**Direction**
Render the listing as a Markdown table with the columns Line and Text. Start with its first line and go through the line containing "pyautogui.click(x=108, y=41)". Number each line and leave out blank ones.

═══ Data extract

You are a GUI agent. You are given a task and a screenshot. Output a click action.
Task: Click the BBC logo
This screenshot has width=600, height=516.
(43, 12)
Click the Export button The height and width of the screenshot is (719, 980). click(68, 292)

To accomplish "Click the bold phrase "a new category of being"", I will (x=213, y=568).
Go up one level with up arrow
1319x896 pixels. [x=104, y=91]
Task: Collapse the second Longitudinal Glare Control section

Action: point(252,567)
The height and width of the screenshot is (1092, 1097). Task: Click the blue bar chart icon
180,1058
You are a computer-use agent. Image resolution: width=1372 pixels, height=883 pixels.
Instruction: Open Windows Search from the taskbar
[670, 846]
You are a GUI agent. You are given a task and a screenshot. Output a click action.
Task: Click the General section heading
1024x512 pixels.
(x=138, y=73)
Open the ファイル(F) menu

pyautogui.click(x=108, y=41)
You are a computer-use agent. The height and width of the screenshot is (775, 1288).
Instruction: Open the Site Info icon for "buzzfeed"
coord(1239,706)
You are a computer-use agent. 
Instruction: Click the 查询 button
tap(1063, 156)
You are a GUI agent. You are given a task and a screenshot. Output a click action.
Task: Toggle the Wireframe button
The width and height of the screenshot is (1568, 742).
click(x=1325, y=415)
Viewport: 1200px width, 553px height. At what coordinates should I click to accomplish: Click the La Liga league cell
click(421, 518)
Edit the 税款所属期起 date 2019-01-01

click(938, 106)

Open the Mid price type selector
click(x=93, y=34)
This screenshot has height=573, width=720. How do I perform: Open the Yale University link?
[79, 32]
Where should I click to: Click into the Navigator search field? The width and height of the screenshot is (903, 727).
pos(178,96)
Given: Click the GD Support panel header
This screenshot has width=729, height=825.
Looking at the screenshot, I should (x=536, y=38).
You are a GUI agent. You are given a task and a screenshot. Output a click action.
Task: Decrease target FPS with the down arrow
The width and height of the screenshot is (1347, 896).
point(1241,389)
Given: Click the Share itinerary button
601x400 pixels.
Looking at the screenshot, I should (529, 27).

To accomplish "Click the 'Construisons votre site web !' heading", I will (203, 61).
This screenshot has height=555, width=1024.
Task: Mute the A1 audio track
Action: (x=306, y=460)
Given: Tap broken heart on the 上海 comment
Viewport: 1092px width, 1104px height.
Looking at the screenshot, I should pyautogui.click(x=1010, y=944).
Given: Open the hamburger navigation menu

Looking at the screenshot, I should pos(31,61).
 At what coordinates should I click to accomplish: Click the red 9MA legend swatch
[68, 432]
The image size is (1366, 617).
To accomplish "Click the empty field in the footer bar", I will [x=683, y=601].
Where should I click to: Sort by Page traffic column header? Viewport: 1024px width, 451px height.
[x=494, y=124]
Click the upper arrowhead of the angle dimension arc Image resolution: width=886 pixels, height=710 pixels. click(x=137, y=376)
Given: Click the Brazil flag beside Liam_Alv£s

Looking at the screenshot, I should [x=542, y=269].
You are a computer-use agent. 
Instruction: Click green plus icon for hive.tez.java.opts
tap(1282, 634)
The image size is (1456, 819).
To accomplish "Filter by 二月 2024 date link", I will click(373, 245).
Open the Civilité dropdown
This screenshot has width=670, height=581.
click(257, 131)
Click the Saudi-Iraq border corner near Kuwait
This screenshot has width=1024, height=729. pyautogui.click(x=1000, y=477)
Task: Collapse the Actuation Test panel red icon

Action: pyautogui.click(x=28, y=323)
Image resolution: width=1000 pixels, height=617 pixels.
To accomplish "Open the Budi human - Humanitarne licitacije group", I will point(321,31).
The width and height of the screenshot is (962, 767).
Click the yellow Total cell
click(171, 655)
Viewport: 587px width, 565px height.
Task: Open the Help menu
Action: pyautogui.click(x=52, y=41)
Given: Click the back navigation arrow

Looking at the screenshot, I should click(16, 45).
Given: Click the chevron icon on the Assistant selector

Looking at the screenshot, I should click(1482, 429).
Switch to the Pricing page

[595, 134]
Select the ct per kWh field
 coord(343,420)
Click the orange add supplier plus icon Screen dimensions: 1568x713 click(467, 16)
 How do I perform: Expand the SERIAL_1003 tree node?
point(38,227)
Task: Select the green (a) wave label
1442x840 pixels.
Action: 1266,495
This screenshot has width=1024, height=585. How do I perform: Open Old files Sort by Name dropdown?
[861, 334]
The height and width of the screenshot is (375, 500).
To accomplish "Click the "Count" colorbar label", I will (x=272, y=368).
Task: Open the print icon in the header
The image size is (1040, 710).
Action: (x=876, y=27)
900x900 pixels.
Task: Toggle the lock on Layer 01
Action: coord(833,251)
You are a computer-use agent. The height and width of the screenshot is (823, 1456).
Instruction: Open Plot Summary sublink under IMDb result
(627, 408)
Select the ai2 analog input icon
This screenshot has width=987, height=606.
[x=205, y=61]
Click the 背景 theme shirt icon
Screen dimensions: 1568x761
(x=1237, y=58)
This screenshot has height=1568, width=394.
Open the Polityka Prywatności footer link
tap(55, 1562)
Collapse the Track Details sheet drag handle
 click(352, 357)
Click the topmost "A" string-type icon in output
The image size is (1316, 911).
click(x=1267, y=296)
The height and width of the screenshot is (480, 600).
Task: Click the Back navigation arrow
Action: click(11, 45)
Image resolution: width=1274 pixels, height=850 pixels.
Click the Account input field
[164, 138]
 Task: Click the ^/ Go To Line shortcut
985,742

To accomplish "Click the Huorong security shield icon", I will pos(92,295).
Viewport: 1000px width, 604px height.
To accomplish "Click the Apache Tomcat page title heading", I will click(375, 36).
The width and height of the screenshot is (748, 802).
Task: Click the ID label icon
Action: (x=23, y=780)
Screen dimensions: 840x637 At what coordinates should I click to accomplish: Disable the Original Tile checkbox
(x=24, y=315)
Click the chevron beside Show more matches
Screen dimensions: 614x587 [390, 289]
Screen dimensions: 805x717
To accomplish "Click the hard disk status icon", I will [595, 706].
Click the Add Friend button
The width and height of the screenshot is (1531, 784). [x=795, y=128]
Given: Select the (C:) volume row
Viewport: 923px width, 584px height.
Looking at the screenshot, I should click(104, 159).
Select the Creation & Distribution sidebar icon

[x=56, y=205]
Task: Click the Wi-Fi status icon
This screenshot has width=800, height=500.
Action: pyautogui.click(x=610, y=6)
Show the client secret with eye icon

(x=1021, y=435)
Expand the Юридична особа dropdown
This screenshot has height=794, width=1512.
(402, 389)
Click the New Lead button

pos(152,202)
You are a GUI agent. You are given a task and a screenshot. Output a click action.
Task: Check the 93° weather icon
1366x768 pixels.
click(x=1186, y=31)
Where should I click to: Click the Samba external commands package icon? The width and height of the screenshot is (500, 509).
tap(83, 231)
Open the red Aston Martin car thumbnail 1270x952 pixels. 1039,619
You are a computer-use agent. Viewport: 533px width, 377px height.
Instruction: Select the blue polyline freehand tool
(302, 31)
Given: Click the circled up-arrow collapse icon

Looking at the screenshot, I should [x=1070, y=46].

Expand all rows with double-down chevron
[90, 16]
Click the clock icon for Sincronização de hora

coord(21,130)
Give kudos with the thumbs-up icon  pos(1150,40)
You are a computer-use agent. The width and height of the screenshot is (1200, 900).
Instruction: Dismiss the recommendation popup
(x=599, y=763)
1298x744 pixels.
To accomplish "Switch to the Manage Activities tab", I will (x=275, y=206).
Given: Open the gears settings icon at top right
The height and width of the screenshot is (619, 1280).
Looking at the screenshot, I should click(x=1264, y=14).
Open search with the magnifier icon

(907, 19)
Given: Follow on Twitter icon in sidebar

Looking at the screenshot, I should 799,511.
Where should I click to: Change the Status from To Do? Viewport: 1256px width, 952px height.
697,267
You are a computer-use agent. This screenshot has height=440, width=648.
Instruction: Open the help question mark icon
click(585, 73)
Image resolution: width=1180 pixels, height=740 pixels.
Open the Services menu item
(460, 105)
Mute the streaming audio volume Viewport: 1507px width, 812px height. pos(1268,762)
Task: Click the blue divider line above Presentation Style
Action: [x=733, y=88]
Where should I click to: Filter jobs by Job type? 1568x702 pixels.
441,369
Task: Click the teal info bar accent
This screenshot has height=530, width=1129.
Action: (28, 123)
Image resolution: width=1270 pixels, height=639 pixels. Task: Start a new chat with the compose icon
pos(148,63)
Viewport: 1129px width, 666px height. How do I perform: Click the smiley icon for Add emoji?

══════

**Expected output**
| Line | Text |
|---|---|
| 1 | You are a GUI agent. You are given a task and a screenshot. Output a click action. |
| 2 | Task: Click the BBC logo |
| 3 | This screenshot has width=600, height=516. |
| 4 | (43, 12) |
| 5 | Click the Export button The height and width of the screenshot is (719, 980). click(68, 292) |
| 6 | To accomplish "Click the bold phrase "a new category of being"", I will (x=213, y=568). |
| 7 | Go up one level with up arrow |
| 8 | 1319x896 pixels. [x=104, y=91] |
| 9 | Task: Collapse the second Longitudinal Glare Control section |
| 10 | Action: point(252,567) |
| 11 | The height and width of the screenshot is (1092, 1097). Task: Click the blue bar chart icon |
| 12 | 180,1058 |
| 13 | You are a computer-use agent. Image resolution: width=1372 pixels, height=883 pixels. |
| 14 | Instruction: Open Windows Search from the taskbar |
| 15 | [670, 846] |
| 16 | You are a GUI agent. You are given a task and a screenshot. Output a click action. |
| 17 | Task: Click the General section heading |
| 18 | 1024x512 pixels. |
| 19 | (x=138, y=73) |
| 20 | Open the ファイル(F) menu |
| 21 | pyautogui.click(x=108, y=41) |